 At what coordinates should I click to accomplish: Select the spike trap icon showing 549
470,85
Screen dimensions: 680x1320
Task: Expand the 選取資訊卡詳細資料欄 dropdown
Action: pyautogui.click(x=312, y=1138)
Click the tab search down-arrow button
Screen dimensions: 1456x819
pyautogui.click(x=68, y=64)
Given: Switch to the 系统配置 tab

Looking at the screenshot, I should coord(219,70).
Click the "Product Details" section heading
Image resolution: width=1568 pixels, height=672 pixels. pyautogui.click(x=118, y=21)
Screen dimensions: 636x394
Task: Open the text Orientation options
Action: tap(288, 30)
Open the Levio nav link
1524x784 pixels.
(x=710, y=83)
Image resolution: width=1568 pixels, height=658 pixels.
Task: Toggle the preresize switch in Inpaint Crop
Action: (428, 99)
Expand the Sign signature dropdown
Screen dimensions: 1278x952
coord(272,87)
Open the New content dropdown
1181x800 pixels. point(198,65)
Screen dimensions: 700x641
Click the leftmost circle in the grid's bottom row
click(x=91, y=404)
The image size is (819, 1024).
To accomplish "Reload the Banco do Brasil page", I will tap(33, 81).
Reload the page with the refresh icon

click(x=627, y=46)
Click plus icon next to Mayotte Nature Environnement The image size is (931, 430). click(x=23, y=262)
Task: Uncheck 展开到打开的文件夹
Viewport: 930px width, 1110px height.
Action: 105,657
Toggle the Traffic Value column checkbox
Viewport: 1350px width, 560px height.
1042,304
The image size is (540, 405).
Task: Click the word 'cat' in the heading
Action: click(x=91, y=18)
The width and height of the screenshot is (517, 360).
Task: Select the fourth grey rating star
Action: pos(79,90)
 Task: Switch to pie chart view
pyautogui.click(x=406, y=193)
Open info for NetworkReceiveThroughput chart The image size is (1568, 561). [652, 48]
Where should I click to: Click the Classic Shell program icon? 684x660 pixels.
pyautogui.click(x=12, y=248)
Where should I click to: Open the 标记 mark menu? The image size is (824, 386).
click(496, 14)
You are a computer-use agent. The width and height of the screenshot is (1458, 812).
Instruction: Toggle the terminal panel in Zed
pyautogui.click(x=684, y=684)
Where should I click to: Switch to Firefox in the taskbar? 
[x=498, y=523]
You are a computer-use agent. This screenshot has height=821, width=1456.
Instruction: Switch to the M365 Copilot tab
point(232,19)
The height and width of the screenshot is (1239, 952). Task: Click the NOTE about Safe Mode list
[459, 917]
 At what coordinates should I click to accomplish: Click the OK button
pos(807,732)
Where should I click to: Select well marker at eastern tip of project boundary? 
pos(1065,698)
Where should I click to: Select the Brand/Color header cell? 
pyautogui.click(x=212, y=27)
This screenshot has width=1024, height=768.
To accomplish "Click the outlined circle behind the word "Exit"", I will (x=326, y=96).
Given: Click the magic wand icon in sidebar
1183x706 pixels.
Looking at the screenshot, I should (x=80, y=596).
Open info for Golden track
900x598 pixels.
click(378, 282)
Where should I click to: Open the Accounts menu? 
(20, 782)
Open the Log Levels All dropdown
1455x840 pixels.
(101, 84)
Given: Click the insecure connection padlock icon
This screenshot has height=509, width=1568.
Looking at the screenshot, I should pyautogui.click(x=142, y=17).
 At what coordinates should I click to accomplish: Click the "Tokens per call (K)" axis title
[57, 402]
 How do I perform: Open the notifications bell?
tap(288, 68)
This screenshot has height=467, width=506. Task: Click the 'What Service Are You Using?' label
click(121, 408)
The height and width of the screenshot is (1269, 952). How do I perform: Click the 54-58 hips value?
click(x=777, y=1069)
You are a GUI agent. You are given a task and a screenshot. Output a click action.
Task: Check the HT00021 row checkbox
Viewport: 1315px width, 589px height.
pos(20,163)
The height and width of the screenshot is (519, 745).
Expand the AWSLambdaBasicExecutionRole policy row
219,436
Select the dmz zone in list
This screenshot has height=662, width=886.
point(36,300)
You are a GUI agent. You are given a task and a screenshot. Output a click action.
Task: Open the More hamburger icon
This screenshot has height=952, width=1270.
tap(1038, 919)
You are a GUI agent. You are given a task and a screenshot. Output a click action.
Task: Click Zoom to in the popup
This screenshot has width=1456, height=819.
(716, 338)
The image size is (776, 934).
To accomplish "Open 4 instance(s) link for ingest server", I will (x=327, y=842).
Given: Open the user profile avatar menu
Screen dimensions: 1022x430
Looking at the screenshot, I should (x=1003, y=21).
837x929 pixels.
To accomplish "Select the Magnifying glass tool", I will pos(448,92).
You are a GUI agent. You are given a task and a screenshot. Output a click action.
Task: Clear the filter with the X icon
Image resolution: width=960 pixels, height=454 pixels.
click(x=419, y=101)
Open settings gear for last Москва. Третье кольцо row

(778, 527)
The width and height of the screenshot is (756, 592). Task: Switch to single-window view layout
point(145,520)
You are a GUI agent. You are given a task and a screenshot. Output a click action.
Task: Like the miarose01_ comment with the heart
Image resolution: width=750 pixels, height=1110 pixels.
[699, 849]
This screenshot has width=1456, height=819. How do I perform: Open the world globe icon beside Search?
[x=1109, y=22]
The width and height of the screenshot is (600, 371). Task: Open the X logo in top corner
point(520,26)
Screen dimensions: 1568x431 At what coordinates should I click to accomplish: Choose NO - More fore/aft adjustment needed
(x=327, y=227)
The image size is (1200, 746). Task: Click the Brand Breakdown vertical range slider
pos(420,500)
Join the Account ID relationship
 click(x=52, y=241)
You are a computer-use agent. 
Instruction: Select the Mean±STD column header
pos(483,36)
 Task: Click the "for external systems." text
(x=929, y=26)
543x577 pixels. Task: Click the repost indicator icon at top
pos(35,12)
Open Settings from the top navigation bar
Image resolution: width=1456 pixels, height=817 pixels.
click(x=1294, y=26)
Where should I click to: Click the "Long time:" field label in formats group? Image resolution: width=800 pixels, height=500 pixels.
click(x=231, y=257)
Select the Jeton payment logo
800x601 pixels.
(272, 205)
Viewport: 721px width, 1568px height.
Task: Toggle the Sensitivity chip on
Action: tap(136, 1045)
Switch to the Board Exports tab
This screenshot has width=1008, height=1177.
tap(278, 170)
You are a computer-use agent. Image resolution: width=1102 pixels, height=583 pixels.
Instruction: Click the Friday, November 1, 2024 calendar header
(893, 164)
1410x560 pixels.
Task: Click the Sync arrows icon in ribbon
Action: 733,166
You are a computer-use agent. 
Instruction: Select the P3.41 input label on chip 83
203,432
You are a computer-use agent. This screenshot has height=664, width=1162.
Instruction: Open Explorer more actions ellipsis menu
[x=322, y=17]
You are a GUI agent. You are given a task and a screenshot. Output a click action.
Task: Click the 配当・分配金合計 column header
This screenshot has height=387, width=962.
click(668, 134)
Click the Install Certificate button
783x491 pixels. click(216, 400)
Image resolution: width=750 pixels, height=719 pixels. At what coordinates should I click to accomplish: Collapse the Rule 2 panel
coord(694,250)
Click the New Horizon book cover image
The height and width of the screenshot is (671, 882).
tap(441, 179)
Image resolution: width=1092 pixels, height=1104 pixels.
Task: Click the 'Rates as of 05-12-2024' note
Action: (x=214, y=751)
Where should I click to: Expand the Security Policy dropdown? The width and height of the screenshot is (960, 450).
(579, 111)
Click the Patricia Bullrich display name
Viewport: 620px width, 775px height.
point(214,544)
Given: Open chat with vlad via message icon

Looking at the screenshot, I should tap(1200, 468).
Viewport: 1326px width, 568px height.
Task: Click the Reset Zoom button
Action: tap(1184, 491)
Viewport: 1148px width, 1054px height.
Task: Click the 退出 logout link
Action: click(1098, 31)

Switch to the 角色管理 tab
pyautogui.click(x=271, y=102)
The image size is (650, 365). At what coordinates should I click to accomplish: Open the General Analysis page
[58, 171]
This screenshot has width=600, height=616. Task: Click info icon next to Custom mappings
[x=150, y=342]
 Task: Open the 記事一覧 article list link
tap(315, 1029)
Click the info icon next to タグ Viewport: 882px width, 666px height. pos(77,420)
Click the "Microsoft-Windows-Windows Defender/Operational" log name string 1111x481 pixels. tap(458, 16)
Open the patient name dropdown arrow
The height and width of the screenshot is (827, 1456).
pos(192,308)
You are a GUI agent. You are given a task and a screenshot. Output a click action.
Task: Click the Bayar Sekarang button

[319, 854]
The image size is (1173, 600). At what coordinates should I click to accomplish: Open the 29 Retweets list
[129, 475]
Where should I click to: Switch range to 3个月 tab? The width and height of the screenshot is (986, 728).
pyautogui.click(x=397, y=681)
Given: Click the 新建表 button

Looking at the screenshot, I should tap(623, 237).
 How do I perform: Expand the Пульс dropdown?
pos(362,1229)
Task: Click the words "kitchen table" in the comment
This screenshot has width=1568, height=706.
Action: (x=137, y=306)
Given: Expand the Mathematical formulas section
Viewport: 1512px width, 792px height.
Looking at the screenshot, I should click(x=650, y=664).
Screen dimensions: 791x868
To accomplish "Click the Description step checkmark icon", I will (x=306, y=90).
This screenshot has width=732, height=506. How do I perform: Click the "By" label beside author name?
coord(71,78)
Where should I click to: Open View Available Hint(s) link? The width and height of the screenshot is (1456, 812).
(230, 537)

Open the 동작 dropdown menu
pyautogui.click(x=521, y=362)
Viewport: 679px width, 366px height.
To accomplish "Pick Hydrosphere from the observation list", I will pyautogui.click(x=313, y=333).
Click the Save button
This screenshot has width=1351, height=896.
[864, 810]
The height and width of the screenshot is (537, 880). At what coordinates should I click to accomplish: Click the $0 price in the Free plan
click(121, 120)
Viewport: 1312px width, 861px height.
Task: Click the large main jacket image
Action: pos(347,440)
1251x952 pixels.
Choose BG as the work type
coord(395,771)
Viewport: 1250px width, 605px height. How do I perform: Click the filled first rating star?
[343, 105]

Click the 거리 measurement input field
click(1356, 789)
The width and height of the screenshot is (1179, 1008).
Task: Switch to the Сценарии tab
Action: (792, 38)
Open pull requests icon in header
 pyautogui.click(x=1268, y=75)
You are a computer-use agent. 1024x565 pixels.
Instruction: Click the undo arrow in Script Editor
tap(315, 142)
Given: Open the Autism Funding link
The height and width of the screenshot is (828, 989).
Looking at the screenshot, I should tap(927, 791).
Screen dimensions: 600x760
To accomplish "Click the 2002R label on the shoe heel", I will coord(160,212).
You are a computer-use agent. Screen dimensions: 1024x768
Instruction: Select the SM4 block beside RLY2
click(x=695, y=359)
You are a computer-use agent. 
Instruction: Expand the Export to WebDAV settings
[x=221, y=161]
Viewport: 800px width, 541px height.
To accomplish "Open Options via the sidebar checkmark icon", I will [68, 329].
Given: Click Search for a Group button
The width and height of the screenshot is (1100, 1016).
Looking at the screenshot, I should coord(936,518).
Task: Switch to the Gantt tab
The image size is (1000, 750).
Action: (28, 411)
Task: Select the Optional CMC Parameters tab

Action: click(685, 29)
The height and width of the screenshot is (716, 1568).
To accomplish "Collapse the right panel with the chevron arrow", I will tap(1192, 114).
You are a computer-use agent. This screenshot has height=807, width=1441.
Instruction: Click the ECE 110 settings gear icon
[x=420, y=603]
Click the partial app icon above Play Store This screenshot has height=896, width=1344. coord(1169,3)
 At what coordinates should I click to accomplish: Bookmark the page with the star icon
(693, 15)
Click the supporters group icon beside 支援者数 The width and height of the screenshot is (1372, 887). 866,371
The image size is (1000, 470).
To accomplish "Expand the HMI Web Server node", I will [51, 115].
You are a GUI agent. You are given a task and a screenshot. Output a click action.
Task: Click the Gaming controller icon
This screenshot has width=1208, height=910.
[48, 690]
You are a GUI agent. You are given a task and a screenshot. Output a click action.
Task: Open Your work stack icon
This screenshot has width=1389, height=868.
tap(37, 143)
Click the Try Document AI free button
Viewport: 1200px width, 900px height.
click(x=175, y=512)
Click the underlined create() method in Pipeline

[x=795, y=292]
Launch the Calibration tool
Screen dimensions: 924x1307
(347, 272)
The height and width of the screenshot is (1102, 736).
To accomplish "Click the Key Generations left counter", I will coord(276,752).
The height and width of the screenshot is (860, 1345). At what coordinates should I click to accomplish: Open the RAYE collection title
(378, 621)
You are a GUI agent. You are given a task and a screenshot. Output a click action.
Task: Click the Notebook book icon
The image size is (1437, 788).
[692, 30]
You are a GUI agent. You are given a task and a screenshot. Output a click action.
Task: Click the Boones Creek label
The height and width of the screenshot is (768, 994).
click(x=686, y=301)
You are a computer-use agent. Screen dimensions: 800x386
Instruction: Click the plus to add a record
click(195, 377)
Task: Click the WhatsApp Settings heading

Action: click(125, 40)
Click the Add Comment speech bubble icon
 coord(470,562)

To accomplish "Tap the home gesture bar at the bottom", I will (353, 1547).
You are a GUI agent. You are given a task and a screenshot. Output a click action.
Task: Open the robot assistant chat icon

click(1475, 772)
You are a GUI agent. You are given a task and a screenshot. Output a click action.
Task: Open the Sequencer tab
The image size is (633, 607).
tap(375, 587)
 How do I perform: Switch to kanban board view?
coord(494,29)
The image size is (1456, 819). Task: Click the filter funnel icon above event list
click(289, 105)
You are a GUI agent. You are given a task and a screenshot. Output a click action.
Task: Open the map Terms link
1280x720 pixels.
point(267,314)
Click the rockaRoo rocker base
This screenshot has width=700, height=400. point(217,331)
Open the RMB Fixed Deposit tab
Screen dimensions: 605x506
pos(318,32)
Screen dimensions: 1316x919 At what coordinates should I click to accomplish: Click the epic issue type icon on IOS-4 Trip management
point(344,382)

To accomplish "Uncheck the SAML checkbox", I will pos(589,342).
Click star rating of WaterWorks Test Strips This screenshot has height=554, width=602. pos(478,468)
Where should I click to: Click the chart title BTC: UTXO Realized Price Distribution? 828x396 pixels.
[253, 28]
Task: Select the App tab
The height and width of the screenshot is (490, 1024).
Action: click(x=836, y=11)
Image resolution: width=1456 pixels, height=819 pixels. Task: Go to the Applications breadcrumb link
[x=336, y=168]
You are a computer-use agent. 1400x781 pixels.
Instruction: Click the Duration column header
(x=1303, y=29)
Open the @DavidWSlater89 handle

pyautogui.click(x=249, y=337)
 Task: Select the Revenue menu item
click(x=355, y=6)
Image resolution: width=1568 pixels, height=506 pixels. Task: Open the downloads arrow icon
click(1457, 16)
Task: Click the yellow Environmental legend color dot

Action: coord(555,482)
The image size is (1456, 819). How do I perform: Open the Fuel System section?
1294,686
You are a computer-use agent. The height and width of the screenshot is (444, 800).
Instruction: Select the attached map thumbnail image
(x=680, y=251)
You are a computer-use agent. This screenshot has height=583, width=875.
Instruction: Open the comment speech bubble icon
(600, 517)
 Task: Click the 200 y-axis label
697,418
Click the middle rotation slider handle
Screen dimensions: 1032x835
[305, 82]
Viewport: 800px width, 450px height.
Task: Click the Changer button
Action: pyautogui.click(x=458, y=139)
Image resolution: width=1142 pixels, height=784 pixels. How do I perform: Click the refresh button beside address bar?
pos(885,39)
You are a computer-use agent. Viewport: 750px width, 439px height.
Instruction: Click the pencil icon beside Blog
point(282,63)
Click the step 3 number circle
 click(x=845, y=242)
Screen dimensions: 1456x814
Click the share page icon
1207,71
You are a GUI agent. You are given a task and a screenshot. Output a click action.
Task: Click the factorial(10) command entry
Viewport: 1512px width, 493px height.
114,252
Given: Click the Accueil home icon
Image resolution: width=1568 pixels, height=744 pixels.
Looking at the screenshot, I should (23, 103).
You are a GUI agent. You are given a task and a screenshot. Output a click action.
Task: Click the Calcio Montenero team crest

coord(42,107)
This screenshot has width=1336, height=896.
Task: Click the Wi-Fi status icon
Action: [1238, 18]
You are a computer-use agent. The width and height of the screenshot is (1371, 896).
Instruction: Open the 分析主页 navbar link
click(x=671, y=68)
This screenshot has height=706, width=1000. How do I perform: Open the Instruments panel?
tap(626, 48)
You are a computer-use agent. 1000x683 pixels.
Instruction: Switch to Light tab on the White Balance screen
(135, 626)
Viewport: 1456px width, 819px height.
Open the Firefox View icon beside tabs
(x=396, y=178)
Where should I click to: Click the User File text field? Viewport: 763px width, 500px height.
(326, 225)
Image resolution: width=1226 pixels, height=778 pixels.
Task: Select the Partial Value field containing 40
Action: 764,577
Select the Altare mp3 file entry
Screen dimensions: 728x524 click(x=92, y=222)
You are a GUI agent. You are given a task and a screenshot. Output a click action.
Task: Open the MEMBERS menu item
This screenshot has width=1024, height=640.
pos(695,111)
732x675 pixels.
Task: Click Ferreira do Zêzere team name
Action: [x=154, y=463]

= = = = = = =

Reproduce the records above verbatim, starting at the first line and ending at the line that contains "Action: tap(288, 30)".

 At what coordinates should I click to accomplish: Select the spike trap icon showing 549
470,85
Screen dimensions: 680x1320
Task: Expand the 選取資訊卡詳細資料欄 dropdown
Action: pyautogui.click(x=312, y=1138)
Click the tab search down-arrow button
Screen dimensions: 1456x819
pyautogui.click(x=68, y=64)
Given: Switch to the 系统配置 tab

Looking at the screenshot, I should coord(219,70).
Click the "Product Details" section heading
Image resolution: width=1568 pixels, height=672 pixels. pyautogui.click(x=118, y=21)
Screen dimensions: 636x394
Task: Open the text Orientation options
Action: tap(288, 30)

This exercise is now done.